One of the difficulties for local authorities as part of the BDUK projects is identifying what commercial services are planned over the next few years and avoiding duplication of effort. With the increase in the number of commercial FTTB/H projects there is a distinct possibility that some new commercial operators may have as yet undisclosed plans for an estate/development that current is in the BDUK remit.
Warwickshire has just moved into its Open Market Review phase that runs until 26th October 2012, which is the precursor to the full public consultation and bid submission and final announcement of the winner. The main website for the project is www.cswbroadband.org.uk.
An interesting insight into the situation in Warwickshire is available in another document Moving to Superfast Broadband 2011-2015. This document provides a summary of what the council already knows with respect to broadband in the area, and explores some of the possible options. In terms of problem areas three locations are highlighted, Alscot Estate which is a rural business park where backhaul is expensive, the village of Bubbenhall comprising 600 homes which has poor ADSL/ADSL2+ due to the distance to the exchange and an old TPON area Warwick Gates.
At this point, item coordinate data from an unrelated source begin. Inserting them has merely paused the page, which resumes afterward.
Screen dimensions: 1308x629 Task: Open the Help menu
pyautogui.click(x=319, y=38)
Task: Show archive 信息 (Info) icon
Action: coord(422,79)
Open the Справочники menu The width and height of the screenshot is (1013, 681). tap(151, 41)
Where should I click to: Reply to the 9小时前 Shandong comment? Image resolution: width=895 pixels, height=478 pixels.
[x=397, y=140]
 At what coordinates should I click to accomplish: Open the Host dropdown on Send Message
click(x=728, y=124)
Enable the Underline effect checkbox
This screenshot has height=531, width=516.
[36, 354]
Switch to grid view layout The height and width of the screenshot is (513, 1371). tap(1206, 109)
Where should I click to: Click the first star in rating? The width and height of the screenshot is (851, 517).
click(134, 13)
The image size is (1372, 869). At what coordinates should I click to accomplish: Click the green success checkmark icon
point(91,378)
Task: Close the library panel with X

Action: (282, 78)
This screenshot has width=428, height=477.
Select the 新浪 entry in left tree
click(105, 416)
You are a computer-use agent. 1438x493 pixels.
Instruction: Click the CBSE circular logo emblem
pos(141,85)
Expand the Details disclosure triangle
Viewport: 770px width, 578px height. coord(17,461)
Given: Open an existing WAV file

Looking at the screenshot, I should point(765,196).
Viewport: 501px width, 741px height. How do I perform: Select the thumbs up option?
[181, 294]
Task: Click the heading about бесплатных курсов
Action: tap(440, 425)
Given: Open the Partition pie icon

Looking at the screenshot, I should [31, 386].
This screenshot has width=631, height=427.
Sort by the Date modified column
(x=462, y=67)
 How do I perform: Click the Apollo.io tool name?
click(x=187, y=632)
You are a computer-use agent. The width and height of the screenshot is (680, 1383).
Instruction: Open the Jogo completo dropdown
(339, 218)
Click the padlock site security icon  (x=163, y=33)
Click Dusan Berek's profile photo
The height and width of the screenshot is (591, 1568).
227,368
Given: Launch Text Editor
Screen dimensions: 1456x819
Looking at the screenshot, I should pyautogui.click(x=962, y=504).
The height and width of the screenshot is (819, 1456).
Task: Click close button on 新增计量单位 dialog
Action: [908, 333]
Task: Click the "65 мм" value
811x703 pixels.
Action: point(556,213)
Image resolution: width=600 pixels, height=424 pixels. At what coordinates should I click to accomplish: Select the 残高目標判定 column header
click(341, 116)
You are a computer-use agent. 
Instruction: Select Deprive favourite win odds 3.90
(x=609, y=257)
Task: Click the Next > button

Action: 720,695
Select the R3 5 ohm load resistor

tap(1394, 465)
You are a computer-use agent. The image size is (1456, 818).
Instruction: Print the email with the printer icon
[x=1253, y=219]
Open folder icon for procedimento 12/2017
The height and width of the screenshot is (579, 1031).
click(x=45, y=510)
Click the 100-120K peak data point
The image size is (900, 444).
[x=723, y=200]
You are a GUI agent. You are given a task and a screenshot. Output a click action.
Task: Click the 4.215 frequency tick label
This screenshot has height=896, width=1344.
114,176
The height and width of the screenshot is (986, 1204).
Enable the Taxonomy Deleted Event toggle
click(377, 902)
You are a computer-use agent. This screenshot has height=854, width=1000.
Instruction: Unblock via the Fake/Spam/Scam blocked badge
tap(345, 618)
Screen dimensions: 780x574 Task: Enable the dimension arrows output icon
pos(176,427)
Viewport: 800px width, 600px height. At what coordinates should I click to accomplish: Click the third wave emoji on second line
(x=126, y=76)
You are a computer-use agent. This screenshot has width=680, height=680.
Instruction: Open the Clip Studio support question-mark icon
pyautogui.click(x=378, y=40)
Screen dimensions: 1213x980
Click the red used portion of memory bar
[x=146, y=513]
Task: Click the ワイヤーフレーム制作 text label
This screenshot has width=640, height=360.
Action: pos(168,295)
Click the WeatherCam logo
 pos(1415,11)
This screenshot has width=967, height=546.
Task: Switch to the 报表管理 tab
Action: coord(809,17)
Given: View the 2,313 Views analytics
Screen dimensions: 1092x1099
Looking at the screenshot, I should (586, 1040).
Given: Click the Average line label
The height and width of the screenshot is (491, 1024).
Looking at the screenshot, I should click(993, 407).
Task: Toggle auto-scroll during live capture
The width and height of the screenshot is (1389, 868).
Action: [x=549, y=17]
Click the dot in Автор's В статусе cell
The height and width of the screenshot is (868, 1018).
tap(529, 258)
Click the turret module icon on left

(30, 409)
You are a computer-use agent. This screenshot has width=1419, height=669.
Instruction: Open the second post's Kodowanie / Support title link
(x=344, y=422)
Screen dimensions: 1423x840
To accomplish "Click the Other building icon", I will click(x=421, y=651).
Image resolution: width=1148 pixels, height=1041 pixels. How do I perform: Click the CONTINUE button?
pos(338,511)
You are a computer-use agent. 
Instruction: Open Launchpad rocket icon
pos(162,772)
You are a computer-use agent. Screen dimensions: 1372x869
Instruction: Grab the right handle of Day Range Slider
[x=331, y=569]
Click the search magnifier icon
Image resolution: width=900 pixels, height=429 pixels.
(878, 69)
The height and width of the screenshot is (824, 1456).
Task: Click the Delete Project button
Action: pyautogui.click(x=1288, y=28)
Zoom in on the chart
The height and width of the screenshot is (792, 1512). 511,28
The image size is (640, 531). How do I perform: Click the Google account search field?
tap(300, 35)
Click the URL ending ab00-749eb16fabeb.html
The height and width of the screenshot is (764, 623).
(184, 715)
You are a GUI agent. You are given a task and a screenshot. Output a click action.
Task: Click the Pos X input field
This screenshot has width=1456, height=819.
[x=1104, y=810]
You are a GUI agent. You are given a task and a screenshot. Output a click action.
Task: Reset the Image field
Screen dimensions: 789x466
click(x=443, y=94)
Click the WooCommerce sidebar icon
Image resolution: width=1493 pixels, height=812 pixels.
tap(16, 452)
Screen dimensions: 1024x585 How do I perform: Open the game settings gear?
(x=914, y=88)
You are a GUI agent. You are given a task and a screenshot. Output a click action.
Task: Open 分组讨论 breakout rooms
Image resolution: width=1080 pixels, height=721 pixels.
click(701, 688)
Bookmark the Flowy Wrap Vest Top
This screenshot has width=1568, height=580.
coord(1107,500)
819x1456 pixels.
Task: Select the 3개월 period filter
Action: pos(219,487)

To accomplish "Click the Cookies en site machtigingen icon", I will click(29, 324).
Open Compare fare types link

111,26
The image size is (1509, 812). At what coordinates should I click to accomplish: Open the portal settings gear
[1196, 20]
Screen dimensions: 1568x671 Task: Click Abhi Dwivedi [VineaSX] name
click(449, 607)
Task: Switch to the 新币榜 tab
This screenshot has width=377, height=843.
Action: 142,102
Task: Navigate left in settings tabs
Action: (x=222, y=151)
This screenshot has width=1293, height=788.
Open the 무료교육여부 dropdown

TPON was at one time seen as the future, but proved to be a dead-end, Openreach has rolled out FTTC to the estate in 2011, but has only enabled 4 of the 6 cabinets leaving 393 homes without access to FTTC and stuck on an 1 to 3 Mbps ADSL service (cabinets 112 - Glendower Approach/Jourdain Park and cabinet 124 Miranda Drive, Bolingbroke Drove).a
The problem facing all local authorities is that while full fibre to the premises is easy to identify as the gold standard solution, when estimates of actual delivery costs are mentioned of £250 to £750 for fixed wireless, £1000 to £1500 for community delivered FTTH/P and £5,000 to £10,000 per connected premises for traditional telco fibre, the £100 per home subsidy from the BDUK looks very small.